# SELECTION start
10. The computer program product as recited in claim 9, wherein the
tagging step comprises enclosing the text with XML tags.
11. A method for automatically tagging text in an input text
document, the method taking as input a list of user-defined tags
and a list of keywords corresponding to the tags, the method
comprising the steps of: a. modifying the input text document to
increase informational content and minimized overlapping tags;
wherein modifying the input text document to increase informational
content and minimized overlapping tags comprises: i. checking
spelling of words in the input text document; ii. removing stop
words from the input text document; iii. replacing synonyms of
words in the input text document; and iv. decomposing sentences and
parts of speech in the input text document; and b. tagging the
input text document with XML tags; wherein tagging the input text
document with XML tags comprises: i. selecting a tag from the list
of user-defined tags; ii. searching the input text document for
text containing keywords corresponding to the selected tag; iii.
tagging text in the input text document with tags, if the text has
keywords corresponding to the selected tag; iv. iteratively
repeating steps i and ii until all tags in the list of user-defined
tags have been selected; and v. displaying the tagged input text
document.
# SELECTION end
# INPUT start
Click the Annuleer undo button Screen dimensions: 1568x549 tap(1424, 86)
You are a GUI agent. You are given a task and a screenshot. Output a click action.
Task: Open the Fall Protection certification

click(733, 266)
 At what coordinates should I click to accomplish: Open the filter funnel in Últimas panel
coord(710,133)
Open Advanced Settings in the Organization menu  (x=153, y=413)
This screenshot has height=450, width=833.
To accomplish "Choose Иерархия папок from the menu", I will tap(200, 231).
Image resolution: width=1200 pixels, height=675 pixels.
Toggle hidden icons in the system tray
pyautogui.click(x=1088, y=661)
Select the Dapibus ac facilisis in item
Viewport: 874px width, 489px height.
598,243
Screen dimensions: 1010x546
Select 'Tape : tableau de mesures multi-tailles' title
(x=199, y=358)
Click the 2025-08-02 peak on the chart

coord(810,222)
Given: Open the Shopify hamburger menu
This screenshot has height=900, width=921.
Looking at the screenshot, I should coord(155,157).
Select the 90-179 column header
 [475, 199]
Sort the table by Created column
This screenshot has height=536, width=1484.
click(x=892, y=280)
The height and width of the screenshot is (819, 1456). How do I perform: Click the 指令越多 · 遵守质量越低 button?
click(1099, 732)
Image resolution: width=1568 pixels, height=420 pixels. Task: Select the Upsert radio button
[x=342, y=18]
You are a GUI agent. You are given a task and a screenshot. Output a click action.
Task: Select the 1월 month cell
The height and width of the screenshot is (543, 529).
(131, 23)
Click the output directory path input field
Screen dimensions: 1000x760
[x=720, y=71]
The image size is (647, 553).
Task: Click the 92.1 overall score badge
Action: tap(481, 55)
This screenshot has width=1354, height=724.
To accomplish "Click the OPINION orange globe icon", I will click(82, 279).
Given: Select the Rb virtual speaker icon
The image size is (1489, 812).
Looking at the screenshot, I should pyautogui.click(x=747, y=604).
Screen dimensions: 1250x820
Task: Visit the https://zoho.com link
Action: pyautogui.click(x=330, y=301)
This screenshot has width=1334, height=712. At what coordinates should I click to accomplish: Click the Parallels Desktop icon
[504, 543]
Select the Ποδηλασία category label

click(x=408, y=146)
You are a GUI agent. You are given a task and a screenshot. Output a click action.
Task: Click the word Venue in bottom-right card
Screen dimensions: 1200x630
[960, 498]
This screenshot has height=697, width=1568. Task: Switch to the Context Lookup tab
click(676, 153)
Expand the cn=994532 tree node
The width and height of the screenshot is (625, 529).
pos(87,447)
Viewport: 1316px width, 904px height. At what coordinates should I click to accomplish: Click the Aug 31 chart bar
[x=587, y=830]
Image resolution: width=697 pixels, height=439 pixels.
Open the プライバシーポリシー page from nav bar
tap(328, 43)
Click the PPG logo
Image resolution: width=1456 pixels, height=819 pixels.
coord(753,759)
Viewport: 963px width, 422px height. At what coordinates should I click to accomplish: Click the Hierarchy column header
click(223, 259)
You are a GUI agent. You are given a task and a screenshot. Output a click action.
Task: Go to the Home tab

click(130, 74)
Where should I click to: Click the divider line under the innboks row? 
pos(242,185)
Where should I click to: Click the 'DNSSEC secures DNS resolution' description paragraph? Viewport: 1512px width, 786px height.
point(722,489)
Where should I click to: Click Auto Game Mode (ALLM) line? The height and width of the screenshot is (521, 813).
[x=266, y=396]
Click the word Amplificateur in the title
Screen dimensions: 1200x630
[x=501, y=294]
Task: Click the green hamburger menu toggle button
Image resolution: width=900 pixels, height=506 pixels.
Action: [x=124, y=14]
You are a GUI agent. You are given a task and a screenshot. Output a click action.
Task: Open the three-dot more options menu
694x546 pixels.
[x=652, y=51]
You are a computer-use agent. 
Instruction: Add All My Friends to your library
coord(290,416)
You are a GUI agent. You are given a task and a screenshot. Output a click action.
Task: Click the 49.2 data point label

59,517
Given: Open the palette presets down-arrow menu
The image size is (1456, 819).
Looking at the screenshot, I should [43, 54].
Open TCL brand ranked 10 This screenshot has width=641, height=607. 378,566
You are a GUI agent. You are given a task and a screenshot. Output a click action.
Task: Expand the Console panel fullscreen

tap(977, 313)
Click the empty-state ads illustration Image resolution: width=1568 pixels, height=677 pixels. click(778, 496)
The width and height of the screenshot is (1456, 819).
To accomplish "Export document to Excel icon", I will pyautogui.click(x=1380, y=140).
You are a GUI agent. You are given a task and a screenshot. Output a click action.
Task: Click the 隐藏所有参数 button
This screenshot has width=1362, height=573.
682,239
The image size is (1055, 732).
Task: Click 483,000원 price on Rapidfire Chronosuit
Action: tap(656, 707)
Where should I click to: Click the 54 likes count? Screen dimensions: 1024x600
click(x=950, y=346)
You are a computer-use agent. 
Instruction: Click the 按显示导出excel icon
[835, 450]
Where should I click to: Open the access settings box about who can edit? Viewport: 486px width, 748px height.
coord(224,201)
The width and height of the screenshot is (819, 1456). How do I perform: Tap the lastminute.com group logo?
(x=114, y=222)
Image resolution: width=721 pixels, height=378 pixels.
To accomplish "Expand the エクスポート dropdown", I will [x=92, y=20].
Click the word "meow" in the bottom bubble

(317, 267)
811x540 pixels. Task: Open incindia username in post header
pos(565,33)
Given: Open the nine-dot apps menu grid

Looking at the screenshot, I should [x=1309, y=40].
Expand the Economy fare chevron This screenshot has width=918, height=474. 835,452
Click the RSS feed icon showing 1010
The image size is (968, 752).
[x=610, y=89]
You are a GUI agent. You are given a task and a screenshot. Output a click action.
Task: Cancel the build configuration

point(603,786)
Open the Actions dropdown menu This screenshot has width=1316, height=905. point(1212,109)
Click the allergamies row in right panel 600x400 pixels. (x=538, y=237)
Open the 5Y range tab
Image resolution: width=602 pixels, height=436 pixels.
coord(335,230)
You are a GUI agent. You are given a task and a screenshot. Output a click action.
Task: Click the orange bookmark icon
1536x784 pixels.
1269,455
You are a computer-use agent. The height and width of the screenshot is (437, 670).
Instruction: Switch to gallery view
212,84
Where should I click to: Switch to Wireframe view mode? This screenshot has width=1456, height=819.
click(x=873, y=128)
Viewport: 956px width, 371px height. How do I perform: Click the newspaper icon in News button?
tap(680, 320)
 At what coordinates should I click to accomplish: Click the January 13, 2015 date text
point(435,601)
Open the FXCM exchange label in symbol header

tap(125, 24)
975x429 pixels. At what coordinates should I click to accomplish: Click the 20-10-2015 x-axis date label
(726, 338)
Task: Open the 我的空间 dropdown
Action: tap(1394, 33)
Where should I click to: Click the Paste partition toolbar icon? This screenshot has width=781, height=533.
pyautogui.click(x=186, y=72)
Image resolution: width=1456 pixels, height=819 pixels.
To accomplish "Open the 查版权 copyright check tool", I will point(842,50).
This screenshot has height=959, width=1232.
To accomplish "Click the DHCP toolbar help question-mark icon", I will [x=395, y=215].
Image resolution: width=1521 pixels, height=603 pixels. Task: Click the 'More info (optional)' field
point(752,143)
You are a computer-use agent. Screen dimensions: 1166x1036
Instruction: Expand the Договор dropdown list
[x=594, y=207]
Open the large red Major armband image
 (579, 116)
# INPUT end
### GIVEN REQUEST A
Please render the records from their start down to the line that contains "Open Advanced Settings" as a numbered list, leaving out blank lines.
### GIVEN REQUEST B
Write the next part of the patent claims on tagging text with XML, picking up after their last sentence.
These records are unrelated to the patent claims on tagging text with XML.

### WRITTEN ANSWER A
1. Click the Annuleer undo button Screen dimensions: 1568x549 tap(1424, 86)
2. You are a GUI agent. You are given a task and a screenshot. Output a click action.
3. Task: Open the Fall Protection certification
4. click(733, 266)
5.  At what coordinates should I click to accomplish: Open the filter funnel in Últimas panel
6. coord(710,133)
7. Open Advanced Settings in the Organization menu  (x=153, y=413)

### WRITTEN ANSWER B
12. A system for automatically tagging text in an input text
document, the system taking as input a list of user-defined tags
and a list of keywords corresponding to the tags, the system
comprising: a. a modifier portion for modifying the input text
document to increase informational content and minimize overlapping
tags; wherein the modifier portion: i. checks the spelling of words
in the input text document; ii. removes stop words from the input
text document; iii. replaces synonyms of words in the input text
document; and iv. decomposes sentences and parts of speech in the
input text document; and b. a tagger portion for tagging the input
text document with XML tags; wherein the tagger portion: i. selects
a tag from the list of user-defined tags; ii. searches the input
text document for text containing keywords corresponding to the
selected tag; iii. tags text in the input text document with tags,
if the text has keywords corresponding to the selected tag; iv.
iteratively repeats steps a and b until all tags in the list of
user-defined tags have been selected; and v. displays the tagged
input text document.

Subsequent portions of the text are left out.